Le club turc, récemment promu en deuxième division, considère l’opération Giroud comme une priorité. Mais les discussions ont été temporairement suspendues en raison des exigences salariales de l’ancien international, un écart financier qui bloque pour l’instant la suite des négociations.
Le dossier a pris de l’ampleur parce qu’il arrive à un moment charnière. Giroud revient d’une saison complète avec Lille après son retour en Europe l’été dernier, au terme de son passage aux États-Unis avec Los Angeles FC. En 43 apparitions toutes compétitions confondues, il a inscrit 11 buts et délivré une passe décisive, des chiffres qui expliquent qu’il reste une cible attractive malgré son âge.
Dans les dernières semaines, son nom a aussi été associé à un retour possible à l’AC Milan, ce qui nourrit l’idée d’un été encore ouvert pour le joueur. Selon les informations disponibles, Giroud privilégierait une nouvelle aventure exotique plutôt qu’une retraite immédiate, et Bursaspor s’inscrit précisément dans cette logique d’un départ vers un championnat différent.
La difficulté est pourtant nette. Le club turc veut faire de ce recrutement un signal fort après sa montée, mais la proposition financière reste en dessous des attentes du joueur. Transfermarkt évalue Giroud à 1 million d’euros, un repère qui souligne surtout qu’à ce stade le débat porte moins sur sa valeur sportive que sur la capacité de Bursaspor à aligner le bon contrat.

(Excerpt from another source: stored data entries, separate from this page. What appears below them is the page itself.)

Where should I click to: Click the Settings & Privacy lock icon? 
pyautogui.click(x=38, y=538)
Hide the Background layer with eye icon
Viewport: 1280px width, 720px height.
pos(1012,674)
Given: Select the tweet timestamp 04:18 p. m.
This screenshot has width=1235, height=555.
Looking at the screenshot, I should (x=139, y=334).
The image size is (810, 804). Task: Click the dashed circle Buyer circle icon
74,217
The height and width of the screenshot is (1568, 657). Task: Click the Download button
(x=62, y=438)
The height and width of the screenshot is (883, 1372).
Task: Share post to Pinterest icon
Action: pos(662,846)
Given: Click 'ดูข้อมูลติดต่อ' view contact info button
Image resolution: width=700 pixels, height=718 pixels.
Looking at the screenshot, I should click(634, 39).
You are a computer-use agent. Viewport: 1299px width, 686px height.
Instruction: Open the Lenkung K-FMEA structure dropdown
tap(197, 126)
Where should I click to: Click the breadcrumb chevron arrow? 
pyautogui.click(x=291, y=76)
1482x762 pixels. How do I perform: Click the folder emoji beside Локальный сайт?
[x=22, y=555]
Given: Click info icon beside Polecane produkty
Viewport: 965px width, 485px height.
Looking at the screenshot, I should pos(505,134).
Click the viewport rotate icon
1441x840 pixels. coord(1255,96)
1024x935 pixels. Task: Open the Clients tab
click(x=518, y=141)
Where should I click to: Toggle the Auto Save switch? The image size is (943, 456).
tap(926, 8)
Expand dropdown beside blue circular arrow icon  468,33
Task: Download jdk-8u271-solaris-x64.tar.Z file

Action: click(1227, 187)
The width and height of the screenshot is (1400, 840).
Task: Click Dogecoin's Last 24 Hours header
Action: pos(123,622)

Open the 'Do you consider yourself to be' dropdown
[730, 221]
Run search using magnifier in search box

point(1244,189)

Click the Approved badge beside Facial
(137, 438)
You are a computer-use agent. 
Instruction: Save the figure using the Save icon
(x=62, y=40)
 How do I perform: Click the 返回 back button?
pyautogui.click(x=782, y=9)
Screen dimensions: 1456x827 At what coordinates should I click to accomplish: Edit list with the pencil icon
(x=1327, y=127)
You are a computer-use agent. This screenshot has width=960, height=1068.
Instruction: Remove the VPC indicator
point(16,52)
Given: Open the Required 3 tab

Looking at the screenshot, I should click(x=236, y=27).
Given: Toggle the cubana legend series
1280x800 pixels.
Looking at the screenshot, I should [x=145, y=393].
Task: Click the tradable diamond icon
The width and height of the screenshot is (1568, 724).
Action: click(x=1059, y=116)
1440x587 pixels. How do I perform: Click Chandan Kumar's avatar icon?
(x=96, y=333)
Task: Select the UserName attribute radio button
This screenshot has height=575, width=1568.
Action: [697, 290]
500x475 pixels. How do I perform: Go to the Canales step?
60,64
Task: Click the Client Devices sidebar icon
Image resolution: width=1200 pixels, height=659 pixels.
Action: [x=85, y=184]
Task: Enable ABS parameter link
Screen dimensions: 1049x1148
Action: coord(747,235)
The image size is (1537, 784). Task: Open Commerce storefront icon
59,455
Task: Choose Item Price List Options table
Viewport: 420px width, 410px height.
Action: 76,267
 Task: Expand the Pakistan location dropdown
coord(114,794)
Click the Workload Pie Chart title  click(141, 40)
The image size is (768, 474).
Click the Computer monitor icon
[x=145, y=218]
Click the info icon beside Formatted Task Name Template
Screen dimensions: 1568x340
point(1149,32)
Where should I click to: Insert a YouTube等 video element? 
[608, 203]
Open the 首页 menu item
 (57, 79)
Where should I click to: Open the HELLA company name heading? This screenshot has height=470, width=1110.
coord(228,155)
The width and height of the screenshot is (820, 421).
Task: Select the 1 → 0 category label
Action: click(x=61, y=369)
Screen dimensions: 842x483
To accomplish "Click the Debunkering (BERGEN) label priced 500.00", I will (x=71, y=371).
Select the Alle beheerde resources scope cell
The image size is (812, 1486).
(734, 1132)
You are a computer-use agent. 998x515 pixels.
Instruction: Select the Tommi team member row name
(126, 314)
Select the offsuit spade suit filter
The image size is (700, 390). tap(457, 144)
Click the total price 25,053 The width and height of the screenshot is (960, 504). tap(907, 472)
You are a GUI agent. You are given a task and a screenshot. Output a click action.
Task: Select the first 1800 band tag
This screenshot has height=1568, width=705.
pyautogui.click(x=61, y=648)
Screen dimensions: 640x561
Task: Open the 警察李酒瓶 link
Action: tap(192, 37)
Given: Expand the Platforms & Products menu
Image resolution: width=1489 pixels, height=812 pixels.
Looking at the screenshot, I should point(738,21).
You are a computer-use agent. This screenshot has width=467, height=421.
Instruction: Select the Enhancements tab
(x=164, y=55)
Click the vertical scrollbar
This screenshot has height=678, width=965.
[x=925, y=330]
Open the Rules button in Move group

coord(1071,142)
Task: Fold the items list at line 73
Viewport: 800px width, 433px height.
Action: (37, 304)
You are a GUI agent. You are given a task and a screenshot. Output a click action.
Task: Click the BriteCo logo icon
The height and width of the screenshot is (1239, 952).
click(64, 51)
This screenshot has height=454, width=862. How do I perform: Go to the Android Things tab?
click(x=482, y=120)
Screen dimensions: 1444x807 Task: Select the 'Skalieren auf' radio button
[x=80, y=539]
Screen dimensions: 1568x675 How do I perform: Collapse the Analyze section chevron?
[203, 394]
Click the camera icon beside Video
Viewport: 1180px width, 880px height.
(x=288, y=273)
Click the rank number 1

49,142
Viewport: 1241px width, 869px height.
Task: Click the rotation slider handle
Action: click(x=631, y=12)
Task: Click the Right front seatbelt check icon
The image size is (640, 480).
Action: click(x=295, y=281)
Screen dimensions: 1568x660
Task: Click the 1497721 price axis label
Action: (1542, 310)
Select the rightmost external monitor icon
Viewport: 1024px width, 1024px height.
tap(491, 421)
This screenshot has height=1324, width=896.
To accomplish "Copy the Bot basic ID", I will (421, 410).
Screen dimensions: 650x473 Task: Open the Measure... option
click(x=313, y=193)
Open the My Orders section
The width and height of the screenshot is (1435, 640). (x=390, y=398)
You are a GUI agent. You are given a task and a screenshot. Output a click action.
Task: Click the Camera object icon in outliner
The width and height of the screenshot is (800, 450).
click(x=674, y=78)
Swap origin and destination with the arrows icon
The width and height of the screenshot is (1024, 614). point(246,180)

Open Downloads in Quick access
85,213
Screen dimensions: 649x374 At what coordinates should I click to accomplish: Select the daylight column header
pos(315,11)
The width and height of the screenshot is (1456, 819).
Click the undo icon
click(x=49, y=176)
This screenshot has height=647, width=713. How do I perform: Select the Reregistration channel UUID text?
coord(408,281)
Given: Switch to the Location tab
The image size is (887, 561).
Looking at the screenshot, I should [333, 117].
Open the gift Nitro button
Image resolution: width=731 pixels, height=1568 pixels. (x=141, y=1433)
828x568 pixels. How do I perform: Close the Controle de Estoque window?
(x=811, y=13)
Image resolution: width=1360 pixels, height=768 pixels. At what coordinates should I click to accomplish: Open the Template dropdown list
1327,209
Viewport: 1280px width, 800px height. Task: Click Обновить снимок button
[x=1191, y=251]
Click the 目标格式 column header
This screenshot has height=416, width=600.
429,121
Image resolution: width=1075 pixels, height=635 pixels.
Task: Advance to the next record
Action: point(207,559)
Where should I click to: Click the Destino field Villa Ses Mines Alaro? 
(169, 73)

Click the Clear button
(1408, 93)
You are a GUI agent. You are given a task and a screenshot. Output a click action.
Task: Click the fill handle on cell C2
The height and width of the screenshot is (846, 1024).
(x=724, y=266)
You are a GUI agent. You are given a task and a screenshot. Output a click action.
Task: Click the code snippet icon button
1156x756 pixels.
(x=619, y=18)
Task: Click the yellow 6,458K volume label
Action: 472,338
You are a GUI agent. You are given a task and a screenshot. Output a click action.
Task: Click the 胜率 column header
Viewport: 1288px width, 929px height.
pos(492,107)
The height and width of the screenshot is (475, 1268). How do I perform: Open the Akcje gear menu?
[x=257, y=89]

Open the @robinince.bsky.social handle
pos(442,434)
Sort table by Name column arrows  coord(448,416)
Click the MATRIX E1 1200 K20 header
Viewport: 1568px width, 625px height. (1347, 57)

Ce n’est donc pas seulement une rumeur de plus pour un attaquant en fin de contrat. C’est un vrai bras de fer entre l’ambition d’un club qui veut frapper vite et la position d’un joueur qui garde la main sur son prochain choix. Si un accord doit exister, il devra venir maintenant, avant que le 30 juin ne ferme définitivement la porte de Lille.